→ SUPPLIED ENTRIES:

____________________

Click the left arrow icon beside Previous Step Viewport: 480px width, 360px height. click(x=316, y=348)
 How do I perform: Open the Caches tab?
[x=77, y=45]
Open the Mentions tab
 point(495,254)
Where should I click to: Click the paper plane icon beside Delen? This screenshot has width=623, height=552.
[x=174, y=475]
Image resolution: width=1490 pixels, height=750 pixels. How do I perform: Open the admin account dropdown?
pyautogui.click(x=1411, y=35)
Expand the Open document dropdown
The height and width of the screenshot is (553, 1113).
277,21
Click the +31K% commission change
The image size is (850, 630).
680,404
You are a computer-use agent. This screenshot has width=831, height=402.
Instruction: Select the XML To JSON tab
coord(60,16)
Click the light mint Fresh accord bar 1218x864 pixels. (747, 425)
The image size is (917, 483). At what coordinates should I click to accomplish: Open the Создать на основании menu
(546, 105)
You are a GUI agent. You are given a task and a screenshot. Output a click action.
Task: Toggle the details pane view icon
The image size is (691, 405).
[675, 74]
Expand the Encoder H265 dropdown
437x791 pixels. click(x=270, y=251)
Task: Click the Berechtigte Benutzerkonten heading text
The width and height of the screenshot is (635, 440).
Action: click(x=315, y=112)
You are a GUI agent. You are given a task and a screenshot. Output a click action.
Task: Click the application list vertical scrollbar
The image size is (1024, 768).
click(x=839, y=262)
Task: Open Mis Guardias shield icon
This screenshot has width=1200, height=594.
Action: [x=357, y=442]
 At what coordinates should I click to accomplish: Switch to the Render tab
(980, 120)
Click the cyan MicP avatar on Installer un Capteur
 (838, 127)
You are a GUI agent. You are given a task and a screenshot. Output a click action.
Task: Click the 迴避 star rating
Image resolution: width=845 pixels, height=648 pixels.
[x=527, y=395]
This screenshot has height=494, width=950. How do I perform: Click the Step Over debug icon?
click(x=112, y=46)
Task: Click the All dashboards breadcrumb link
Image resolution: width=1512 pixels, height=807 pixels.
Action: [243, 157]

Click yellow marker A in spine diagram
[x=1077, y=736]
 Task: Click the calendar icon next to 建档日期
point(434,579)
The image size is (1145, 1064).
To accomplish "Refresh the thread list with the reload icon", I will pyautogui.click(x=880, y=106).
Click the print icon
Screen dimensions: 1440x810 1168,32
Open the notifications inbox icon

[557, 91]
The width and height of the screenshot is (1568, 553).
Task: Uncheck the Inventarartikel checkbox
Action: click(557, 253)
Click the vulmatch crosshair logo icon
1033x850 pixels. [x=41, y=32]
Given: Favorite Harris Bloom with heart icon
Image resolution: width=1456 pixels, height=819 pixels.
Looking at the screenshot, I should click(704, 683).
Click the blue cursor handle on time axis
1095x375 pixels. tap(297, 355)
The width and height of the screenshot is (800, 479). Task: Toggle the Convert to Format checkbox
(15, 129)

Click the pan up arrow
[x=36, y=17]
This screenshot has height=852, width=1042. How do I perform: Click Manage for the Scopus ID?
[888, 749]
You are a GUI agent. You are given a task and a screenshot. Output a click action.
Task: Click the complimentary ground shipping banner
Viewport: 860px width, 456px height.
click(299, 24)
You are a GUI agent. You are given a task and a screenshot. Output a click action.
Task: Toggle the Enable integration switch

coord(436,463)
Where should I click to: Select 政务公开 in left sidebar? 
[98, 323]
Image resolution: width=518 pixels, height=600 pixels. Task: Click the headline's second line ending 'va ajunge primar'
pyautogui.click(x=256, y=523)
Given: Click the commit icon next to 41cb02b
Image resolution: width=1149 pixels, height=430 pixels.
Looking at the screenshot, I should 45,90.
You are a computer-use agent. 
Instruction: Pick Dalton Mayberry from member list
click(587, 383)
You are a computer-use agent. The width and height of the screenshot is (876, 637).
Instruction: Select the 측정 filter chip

____________________

→ REQUIREMENT:
Transcribe the records from their first line. Stop after the line with "You are a computer-use agent. This", including it.

→ EXPECTED ANSWER:
Click the left arrow icon beside Previous Step Viewport: 480px width, 360px height. click(x=316, y=348)
 How do I perform: Open the Caches tab?
[x=77, y=45]
Open the Mentions tab
 point(495,254)
Where should I click to: Click the paper plane icon beside Delen? This screenshot has width=623, height=552.
[x=174, y=475]
Image resolution: width=1490 pixels, height=750 pixels. How do I perform: Open the admin account dropdown?
pyautogui.click(x=1411, y=35)
Expand the Open document dropdown
The height and width of the screenshot is (553, 1113).
277,21
Click the +31K% commission change
The image size is (850, 630).
680,404
You are a computer-use agent. This screenshot has width=831, height=402.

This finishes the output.